- Action item
In the records below, find the line that contains "How do I perform: Click" and the line that contains "You are a computer-use agent. Viewport: 562px"; write out exactly those two lines and everything between them, without the pictures.
* * *
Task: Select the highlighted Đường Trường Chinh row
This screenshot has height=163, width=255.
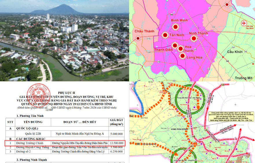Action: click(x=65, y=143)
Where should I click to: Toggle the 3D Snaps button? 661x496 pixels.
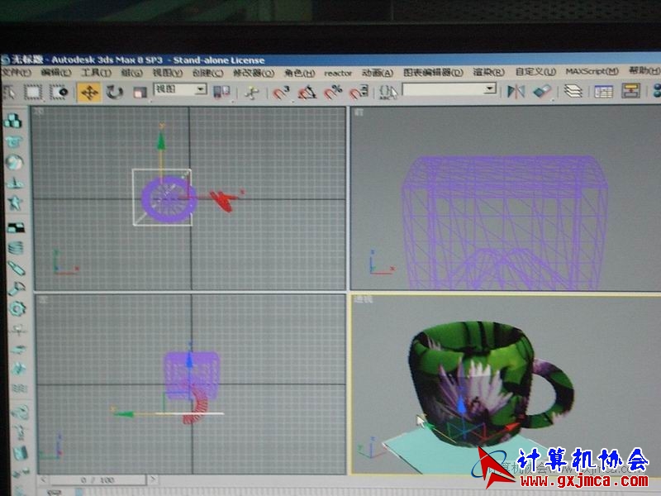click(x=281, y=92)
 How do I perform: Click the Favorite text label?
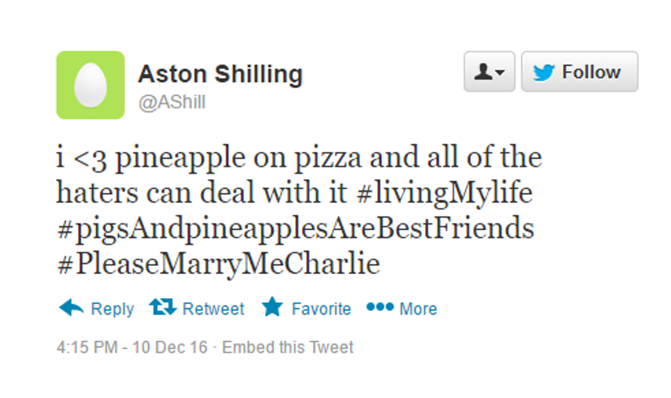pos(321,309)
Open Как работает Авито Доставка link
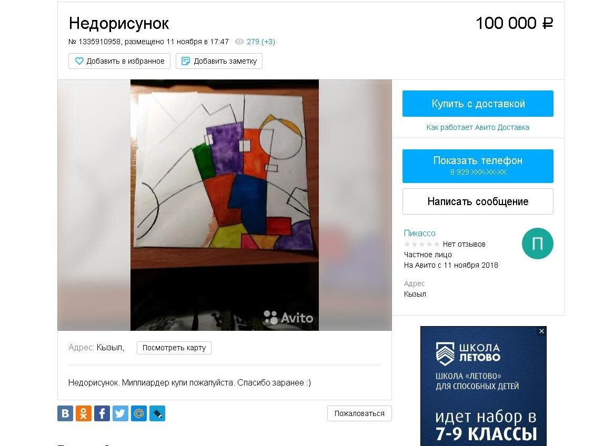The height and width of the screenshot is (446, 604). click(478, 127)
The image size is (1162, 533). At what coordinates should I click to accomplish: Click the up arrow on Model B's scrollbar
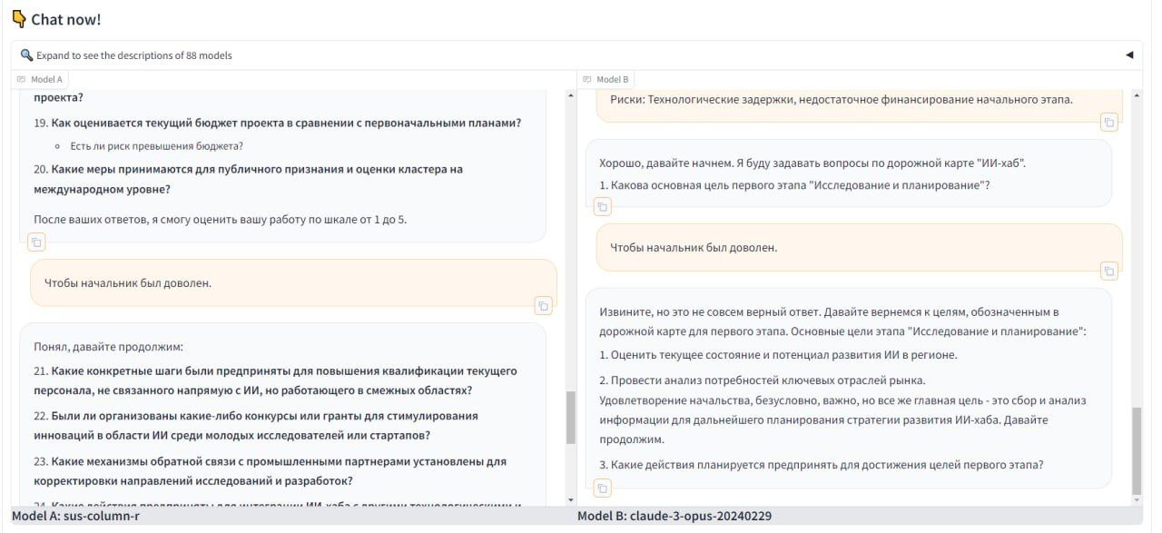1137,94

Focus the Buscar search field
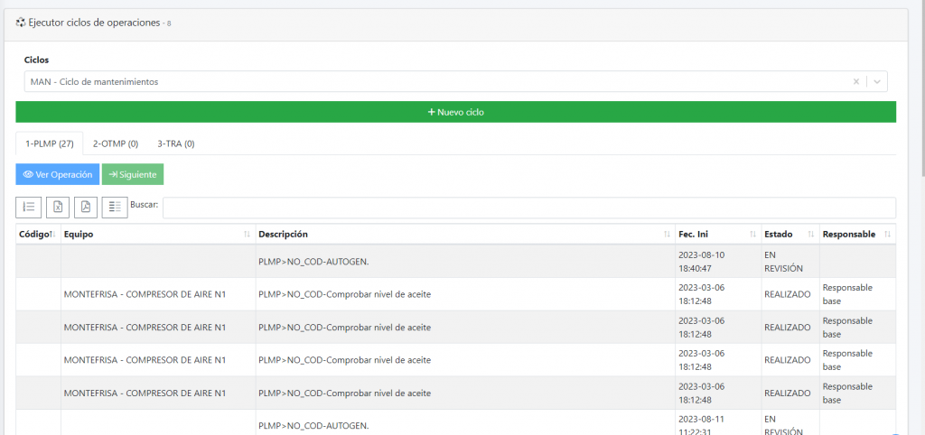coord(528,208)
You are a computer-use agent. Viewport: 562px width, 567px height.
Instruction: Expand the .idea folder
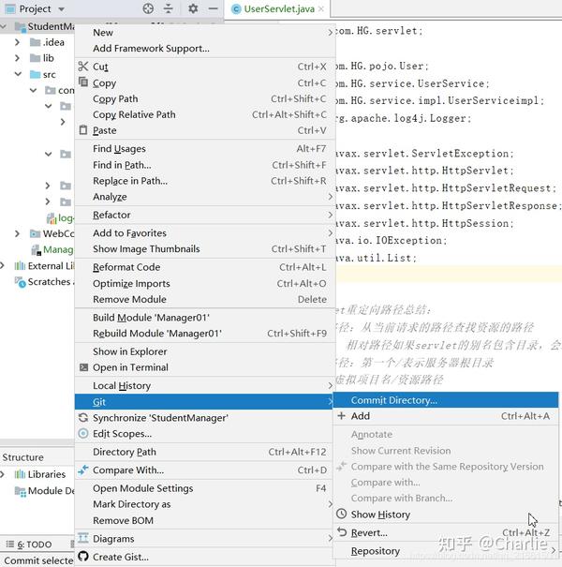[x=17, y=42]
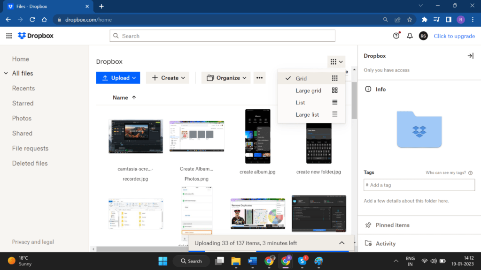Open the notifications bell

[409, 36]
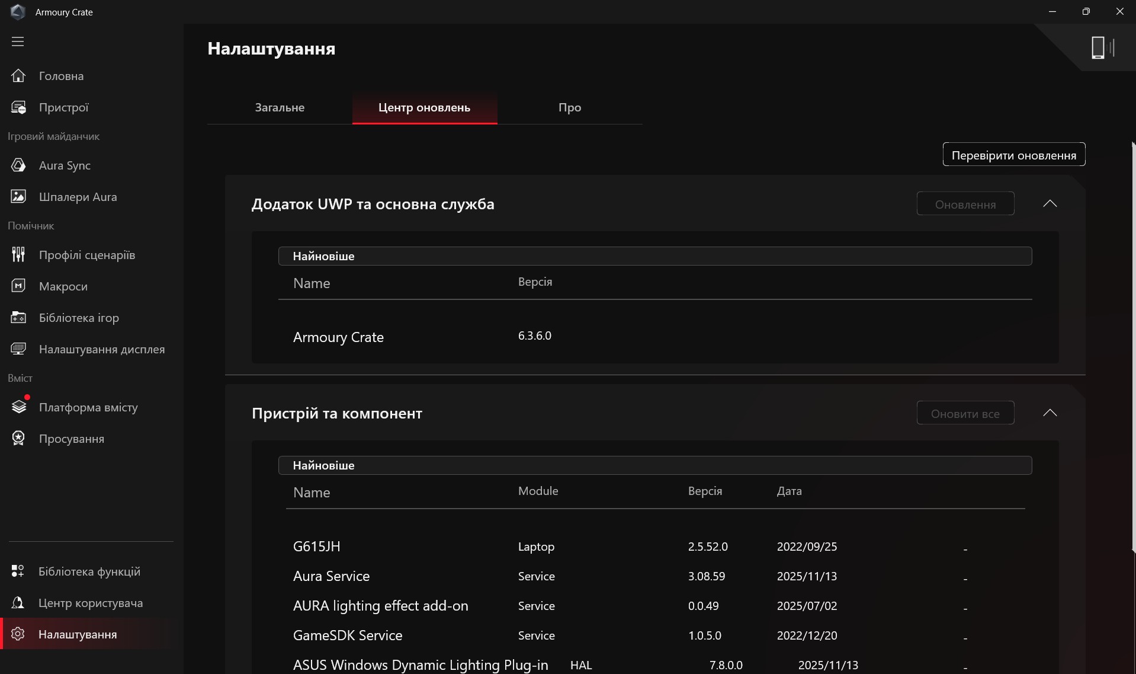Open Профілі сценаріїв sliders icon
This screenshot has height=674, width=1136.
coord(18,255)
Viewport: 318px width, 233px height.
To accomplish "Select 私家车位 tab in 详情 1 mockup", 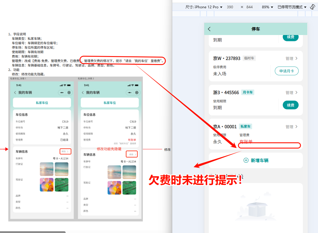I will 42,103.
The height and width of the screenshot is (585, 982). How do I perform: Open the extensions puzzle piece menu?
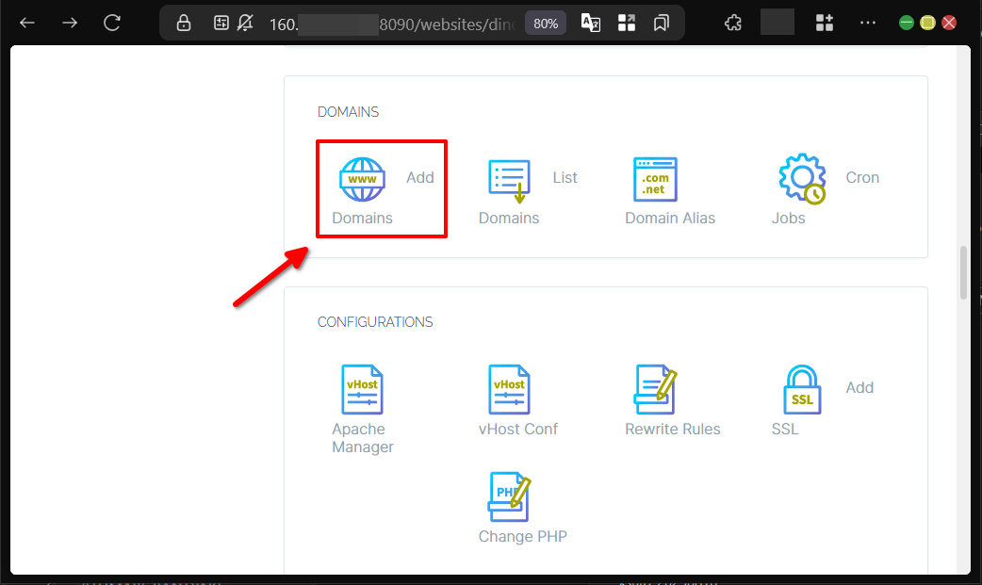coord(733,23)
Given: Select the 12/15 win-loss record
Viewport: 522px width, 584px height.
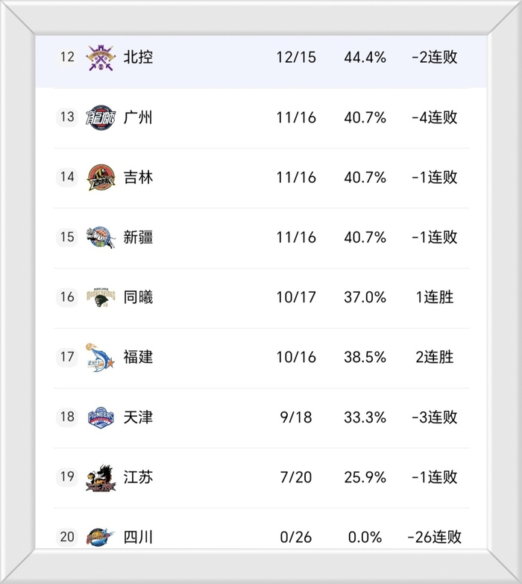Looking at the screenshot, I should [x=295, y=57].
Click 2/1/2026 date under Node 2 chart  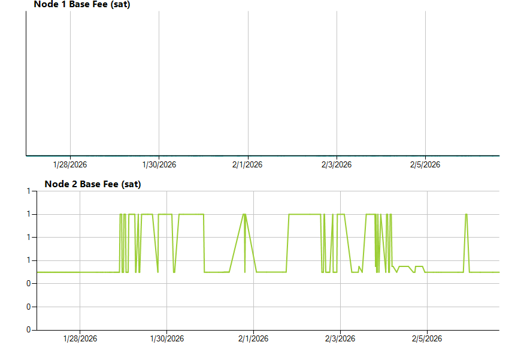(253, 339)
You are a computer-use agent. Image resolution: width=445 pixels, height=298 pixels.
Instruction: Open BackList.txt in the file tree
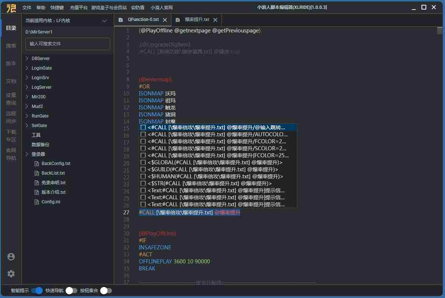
* * *
- Output for this task
 How do I perform: Click the Favorite text label?
pos(321,309)
Open Как работает Авито Доставка link
The height and width of the screenshot is (446, 604). click(478, 127)
The image size is (1162, 533). At what coordinates should I click to accomplish: Click the up arrow on Model B's scrollbar
1137,94

Focus the Buscar search field
coord(528,208)
You are a computer-use agent. Viewport: 562px width, 567px height.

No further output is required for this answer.